ICYMI: New analysis shows U.S. brand-name medicines rose just 0.7 percent in second quarter

A new analysis from SSR Health found after rebates and discounts, brand-name prescription drug prices rose just 0.7 percent in the second quarter from the previous year.

Holly Campbell
Holly CampbellSeptember 14, 2015

ICYMI: New analysis shows U.S. brand-name medicines rose just 0.7 percent in second quarter

In case you missed it, a new analysis from SSR Health found after rebates and discounts, brand-name prescription drug prices rose just 0.7 percent in the second quarter from the previous year.

Assertions that medicine prices are “skyrocketing” make for provocative headlines, but as this new analysis shows, these claims are based solely on the list prices of medicines which do not reflect the substantial – and typical – discounts negotiated by payers. To help ensure that patients are not adversely impacted by ill-conceived, short-sighted policy “solutions,” conversations on costs need to move beyond political hyperbole to a fulsome discussion about how our nation’s competitive biopharmaceutical marketplace works to control costs.

Check out a few highlights below and read the story here.

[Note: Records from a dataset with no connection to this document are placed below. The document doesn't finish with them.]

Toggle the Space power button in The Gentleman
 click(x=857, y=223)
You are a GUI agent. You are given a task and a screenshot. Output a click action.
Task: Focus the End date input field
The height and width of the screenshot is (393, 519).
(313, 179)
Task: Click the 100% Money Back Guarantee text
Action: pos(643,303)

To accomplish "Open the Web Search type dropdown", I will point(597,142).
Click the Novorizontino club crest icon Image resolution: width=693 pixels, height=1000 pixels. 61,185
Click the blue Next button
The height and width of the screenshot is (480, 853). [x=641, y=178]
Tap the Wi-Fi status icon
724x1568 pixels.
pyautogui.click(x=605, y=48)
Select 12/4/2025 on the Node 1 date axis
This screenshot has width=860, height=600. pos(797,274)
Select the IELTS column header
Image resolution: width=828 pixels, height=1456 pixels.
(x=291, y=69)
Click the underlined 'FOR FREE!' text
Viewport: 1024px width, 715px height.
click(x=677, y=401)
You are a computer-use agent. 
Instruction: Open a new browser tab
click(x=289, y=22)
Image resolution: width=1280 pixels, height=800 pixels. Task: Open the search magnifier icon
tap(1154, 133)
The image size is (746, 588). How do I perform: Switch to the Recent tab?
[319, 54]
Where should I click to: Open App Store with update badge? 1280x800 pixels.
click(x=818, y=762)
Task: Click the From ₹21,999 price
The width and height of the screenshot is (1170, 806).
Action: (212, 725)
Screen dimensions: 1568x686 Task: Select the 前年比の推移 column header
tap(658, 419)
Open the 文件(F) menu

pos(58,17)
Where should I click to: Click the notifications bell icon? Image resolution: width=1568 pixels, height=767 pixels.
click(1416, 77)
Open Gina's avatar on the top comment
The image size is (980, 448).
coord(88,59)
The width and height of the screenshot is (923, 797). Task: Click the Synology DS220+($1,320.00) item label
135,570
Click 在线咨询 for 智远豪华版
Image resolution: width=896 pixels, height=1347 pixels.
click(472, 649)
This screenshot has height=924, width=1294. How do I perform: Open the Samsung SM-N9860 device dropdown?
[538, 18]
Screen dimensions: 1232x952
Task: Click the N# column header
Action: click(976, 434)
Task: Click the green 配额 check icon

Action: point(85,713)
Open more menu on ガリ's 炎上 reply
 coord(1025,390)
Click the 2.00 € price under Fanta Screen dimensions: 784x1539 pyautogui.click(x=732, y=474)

  • SSR Health’s analysis found after rebates and discounts, U.S. brand-name drug prices rose just 0.7 percent in the second quarter from the previous year. That compares with a 4.4 percent rise in the second quarter of 2014.
  • According to Richard Evans, an analyst at SSR Health, brand-name drug price inflation “is about as low as it has been in a very long time.”
  • The analysis found most of the change was driven by price declines in a handful of disease categories including hepatitis C and diabetes. Hepatitis C therapy prices declined 25 percent and prices for long-acting insulin drugs declined 18 percent in the second quarter.